Gide IP partners Emmanuel Larere and Esra Dündar-Loiseau will attend the AIPPI 2017 World Congress in Sydney from 13 to 17 October 2017.
Emmanuel Larere will chair in particular the Study Committee on bad faith trademarks, on 14 October.
Bad faith most commonly arises in the context that a trademark is used in one or more jurisdictions, but is not registered in other jurisdictions, and someone other than the trademark owner applies for an identical or confusingly similar trademark in a jurisdiction where the trademark is not registered. This might be done to prevent the trademark owner from entering the market, with the intention of selling the trademark application to the trademark owner when the owner attempts to enter that market, or simply wishing to profit from the trademark owner’s reputation. Such applications may be rejected as “bad faith” applications.

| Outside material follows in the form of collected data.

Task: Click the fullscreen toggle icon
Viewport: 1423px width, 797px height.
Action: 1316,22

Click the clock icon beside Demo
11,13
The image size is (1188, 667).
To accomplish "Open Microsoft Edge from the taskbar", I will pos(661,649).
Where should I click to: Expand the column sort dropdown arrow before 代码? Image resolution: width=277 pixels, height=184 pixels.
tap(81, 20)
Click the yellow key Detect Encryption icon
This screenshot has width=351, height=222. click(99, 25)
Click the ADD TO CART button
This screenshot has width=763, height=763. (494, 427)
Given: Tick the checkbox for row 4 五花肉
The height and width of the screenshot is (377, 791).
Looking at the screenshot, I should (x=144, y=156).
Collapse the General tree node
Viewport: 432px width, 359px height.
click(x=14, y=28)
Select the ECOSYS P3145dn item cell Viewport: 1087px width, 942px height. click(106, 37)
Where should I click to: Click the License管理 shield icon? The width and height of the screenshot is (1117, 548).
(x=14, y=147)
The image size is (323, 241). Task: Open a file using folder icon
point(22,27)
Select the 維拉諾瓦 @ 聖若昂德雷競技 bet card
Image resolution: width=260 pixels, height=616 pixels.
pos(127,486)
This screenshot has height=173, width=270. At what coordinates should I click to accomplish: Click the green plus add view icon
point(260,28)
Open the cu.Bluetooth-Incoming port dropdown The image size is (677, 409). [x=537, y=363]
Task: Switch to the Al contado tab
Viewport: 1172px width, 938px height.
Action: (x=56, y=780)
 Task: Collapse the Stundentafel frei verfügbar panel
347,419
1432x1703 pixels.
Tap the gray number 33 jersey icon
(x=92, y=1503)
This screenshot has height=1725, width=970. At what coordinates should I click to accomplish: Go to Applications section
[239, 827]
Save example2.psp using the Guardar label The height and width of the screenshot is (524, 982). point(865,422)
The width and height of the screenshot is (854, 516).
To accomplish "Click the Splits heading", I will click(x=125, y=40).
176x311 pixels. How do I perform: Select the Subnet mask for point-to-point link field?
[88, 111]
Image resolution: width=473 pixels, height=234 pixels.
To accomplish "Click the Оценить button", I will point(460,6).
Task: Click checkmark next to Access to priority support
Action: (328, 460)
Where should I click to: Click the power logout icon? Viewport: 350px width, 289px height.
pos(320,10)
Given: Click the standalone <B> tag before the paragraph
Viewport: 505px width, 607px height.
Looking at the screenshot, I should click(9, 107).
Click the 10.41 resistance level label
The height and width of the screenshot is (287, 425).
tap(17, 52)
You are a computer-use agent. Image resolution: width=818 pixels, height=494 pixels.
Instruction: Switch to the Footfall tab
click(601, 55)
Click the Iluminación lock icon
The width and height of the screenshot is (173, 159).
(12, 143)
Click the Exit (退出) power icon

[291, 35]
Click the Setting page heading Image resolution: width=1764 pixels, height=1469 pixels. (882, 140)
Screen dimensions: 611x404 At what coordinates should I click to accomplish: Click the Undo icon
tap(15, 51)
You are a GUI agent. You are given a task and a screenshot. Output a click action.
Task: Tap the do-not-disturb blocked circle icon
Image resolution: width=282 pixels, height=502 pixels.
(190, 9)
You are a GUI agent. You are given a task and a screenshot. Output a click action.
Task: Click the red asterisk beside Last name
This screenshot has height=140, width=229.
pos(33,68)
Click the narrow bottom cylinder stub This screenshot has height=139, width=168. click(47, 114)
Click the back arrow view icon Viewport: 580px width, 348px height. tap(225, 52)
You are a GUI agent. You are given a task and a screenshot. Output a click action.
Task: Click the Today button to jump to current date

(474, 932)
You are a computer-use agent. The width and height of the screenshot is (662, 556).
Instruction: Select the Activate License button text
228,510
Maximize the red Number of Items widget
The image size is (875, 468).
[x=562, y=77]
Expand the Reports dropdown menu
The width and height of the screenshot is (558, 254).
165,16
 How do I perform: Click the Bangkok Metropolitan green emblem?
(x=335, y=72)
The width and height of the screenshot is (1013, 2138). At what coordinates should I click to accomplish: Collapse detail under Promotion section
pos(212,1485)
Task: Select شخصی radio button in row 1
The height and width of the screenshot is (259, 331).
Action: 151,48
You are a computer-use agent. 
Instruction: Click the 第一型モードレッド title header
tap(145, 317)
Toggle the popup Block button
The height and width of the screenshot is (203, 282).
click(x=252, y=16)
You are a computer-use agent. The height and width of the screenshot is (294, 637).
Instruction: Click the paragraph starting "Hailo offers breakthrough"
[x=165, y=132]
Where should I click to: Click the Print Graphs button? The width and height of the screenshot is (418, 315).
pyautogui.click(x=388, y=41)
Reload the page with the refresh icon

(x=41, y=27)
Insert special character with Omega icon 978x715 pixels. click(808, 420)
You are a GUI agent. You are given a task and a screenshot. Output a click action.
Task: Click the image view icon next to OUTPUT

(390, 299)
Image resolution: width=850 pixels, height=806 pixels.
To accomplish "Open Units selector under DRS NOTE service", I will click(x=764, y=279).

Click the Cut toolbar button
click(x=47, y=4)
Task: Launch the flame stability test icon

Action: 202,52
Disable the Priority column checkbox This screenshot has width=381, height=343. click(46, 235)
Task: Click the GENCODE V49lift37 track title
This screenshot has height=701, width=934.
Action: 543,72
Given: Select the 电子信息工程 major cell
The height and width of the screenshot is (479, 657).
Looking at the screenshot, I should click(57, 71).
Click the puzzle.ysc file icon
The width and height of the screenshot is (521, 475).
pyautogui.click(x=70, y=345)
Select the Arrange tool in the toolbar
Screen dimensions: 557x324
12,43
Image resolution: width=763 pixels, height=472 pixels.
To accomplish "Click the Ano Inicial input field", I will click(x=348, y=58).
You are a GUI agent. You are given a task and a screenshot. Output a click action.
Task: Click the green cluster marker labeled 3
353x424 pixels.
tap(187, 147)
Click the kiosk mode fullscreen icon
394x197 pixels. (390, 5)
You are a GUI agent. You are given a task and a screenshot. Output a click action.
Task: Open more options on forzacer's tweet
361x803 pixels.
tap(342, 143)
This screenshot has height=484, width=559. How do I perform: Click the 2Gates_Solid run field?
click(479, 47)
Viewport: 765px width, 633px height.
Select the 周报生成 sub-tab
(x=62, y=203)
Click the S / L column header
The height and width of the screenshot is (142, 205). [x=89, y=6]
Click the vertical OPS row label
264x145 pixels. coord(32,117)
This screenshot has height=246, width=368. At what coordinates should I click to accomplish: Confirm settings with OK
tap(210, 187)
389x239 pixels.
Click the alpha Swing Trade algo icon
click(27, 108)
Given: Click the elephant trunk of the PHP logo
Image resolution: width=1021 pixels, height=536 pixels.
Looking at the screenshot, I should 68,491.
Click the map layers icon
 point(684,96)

The refiling of a very similar or identical trademark by a trademark owner, or the filing of a so-called “defensive trademark”, can arguably also amount to bad faith. “Bad faith” may also arise in other situations, e.g. no intention to use the mark, an application
contrary to contractual obligations.
Because of the differences in the treatment of “bad faith” trademarks between jurisdictions and the variability of the criteria for a fi nding of bad faith, there is a lack of predictability regarding what constitutes bad faith. This means both trademark owners and applicants for registration may need to take different approaches in different jurisdictions.
This Study Question investigated the types of conduct that constitute bad faith in trademark law and how bad faith may be proved, both from the perspective of a prior user and the perspective of a third party.